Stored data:

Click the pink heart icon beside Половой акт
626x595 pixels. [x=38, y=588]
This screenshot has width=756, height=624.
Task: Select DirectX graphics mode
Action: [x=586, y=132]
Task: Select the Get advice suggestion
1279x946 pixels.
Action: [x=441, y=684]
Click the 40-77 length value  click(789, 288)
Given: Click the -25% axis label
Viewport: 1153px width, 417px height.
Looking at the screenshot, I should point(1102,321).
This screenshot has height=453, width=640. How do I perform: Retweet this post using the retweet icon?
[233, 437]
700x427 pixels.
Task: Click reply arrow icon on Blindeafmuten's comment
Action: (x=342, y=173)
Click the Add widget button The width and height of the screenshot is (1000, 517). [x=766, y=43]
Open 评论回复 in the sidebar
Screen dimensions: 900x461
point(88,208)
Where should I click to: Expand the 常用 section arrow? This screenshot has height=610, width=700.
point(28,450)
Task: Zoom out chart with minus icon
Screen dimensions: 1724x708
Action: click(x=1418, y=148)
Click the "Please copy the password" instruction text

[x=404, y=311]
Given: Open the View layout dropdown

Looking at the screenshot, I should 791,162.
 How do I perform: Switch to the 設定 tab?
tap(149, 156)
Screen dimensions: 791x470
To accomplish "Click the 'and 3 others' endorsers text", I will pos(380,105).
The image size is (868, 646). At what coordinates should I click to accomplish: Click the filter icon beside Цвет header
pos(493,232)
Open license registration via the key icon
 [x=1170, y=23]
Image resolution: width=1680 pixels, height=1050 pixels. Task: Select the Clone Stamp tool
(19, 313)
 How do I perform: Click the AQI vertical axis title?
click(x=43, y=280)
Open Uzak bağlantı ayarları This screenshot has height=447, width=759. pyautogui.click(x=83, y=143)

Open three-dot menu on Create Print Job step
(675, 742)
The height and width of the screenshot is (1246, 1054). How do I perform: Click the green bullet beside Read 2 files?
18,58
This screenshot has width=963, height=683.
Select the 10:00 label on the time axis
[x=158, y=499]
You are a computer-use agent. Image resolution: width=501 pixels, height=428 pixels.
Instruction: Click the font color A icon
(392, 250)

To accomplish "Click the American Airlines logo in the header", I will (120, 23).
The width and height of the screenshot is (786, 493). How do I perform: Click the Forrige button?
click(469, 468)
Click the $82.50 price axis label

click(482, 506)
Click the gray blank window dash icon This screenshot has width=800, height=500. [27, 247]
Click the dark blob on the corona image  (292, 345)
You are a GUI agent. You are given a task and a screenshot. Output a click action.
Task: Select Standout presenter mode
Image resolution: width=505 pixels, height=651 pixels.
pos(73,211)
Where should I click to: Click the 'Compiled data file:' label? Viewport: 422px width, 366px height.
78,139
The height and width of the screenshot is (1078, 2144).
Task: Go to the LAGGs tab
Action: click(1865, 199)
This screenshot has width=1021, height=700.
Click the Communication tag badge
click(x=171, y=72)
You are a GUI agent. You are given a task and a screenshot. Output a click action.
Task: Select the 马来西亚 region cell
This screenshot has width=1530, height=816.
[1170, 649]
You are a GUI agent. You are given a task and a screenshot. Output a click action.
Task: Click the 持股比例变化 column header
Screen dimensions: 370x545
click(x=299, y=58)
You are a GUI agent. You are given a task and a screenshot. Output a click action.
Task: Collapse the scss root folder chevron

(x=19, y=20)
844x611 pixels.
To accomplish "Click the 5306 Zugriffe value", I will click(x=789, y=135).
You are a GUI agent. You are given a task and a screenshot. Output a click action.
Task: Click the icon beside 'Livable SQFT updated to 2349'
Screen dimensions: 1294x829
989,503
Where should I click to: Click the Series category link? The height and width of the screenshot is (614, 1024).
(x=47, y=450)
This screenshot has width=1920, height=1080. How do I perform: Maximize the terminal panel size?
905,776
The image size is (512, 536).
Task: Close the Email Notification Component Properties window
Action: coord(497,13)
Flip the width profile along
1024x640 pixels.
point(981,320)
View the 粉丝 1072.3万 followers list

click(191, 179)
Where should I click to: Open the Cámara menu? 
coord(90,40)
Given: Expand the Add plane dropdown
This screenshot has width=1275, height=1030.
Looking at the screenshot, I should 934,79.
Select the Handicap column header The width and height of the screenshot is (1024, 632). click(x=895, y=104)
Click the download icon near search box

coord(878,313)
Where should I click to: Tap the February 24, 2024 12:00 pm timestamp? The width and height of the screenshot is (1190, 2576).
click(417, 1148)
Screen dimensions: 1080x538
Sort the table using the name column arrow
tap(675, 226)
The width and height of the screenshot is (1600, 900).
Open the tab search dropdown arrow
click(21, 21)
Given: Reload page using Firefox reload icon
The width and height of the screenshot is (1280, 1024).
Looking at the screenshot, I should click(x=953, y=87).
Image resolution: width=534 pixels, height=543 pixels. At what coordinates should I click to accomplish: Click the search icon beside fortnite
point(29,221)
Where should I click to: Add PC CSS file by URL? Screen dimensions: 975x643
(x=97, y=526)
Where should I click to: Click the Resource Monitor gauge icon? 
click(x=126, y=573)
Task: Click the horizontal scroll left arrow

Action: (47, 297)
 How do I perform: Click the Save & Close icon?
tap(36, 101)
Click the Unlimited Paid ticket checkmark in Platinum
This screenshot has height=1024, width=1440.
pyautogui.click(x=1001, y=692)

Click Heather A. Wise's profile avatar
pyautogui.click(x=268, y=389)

- [Exercise directions]: Reproduce the data in full, precisely as given.

- [Solution for this task]:
Click the pink heart icon beside Половой акт
626x595 pixels. [x=38, y=588]
This screenshot has width=756, height=624.
Task: Select DirectX graphics mode
Action: [x=586, y=132]
Task: Select the Get advice suggestion
1279x946 pixels.
Action: [x=441, y=684]
Click the 40-77 length value  click(789, 288)
Given: Click the -25% axis label
Viewport: 1153px width, 417px height.
Looking at the screenshot, I should point(1102,321).
This screenshot has height=453, width=640. How do I perform: Retweet this post using the retweet icon?
[233, 437]
700x427 pixels.
Task: Click reply arrow icon on Blindeafmuten's comment
Action: (x=342, y=173)
Click the Add widget button The width and height of the screenshot is (1000, 517). [x=766, y=43]
Open 评论回复 in the sidebar
Screen dimensions: 900x461
point(88,208)
Where should I click to: Expand the 常用 section arrow? This screenshot has height=610, width=700.
point(28,450)
Task: Zoom out chart with minus icon
Screen dimensions: 1724x708
Action: click(x=1418, y=148)
Click the "Please copy the password" instruction text

[x=404, y=311]
Given: Open the View layout dropdown

Looking at the screenshot, I should 791,162.
 How do I perform: Switch to the 設定 tab?
tap(149, 156)
Screen dimensions: 791x470
To accomplish "Click the 'and 3 others' endorsers text", I will pos(380,105).
The image size is (868, 646). At what coordinates should I click to accomplish: Click the filter icon beside Цвет header
pos(493,232)
Open license registration via the key icon
 [x=1170, y=23]
Image resolution: width=1680 pixels, height=1050 pixels. Task: Select the Clone Stamp tool
(19, 313)
 How do I perform: Click the AQI vertical axis title?
click(x=43, y=280)
Open Uzak bağlantı ayarları This screenshot has height=447, width=759. pyautogui.click(x=83, y=143)

Open three-dot menu on Create Print Job step
(675, 742)
The height and width of the screenshot is (1246, 1054). How do I perform: Click the green bullet beside Read 2 files?
18,58
This screenshot has width=963, height=683.
Select the 10:00 label on the time axis
[x=158, y=499]
You are a computer-use agent. Image resolution: width=501 pixels, height=428 pixels.
Instruction: Click the font color A icon
(392, 250)

To accomplish "Click the American Airlines logo in the header", I will (120, 23).
The width and height of the screenshot is (786, 493). How do I perform: Click the Forrige button?
click(469, 468)
Click the $82.50 price axis label

click(482, 506)
Click the gray blank window dash icon This screenshot has width=800, height=500. [27, 247]
Click the dark blob on the corona image  (292, 345)
You are a GUI agent. You are given a task and a screenshot. Output a click action.
Task: Select Standout presenter mode
Image resolution: width=505 pixels, height=651 pixels.
pos(73,211)
Where should I click to: Click the 'Compiled data file:' label? Viewport: 422px width, 366px height.
78,139
The height and width of the screenshot is (1078, 2144).
Task: Go to the LAGGs tab
Action: click(1865, 199)
This screenshot has width=1021, height=700.
Click the Communication tag badge
click(x=171, y=72)
You are a GUI agent. You are given a task and a screenshot. Output a click action.
Task: Select the 马来西亚 region cell
This screenshot has width=1530, height=816.
[1170, 649]
You are a GUI agent. You are given a task and a screenshot. Output a click action.
Task: Click the 持股比例变化 column header
Screen dimensions: 370x545
click(x=299, y=58)
You are a GUI agent. You are given a task and a screenshot. Output a click action.
Task: Collapse the scss root folder chevron

(x=19, y=20)
844x611 pixels.
To accomplish "Click the 5306 Zugriffe value", I will click(x=789, y=135).
You are a GUI agent. You are given a task and a screenshot. Output a click action.
Task: Click the icon beside 'Livable SQFT updated to 2349'
Screen dimensions: 1294x829
989,503
Where should I click to: Click the Series category link? The height and width of the screenshot is (614, 1024).
(x=47, y=450)
This screenshot has width=1920, height=1080. How do I perform: Maximize the terminal panel size?
905,776
The image size is (512, 536).
Task: Close the Email Notification Component Properties window
Action: coord(497,13)
Flip the width profile along
1024x640 pixels.
point(981,320)
View the 粉丝 1072.3万 followers list

click(191, 179)
Where should I click to: Open the Cámara menu? 
coord(90,40)
Given: Expand the Add plane dropdown
This screenshot has width=1275, height=1030.
Looking at the screenshot, I should 934,79.
Select the Handicap column header The width and height of the screenshot is (1024, 632). click(x=895, y=104)
Click the download icon near search box

coord(878,313)
Where should I click to: Tap the February 24, 2024 12:00 pm timestamp? The width and height of the screenshot is (1190, 2576).
click(417, 1148)
Screen dimensions: 1080x538
Sort the table using the name column arrow
tap(675, 226)
The width and height of the screenshot is (1600, 900).
Open the tab search dropdown arrow
click(21, 21)
Given: Reload page using Firefox reload icon
The width and height of the screenshot is (1280, 1024).
Looking at the screenshot, I should click(x=953, y=87).
Image resolution: width=534 pixels, height=543 pixels. At what coordinates should I click to accomplish: Click the search icon beside fortnite
point(29,221)
Where should I click to: Add PC CSS file by URL? Screen dimensions: 975x643
(x=97, y=526)
Where should I click to: Click the Resource Monitor gauge icon? 
click(x=126, y=573)
Task: Click the horizontal scroll left arrow

Action: (47, 297)
 How do I perform: Click the Save & Close icon?
tap(36, 101)
Click the Unlimited Paid ticket checkmark in Platinum
This screenshot has height=1024, width=1440.
pyautogui.click(x=1001, y=692)

Click Heather A. Wise's profile avatar
pyautogui.click(x=268, y=389)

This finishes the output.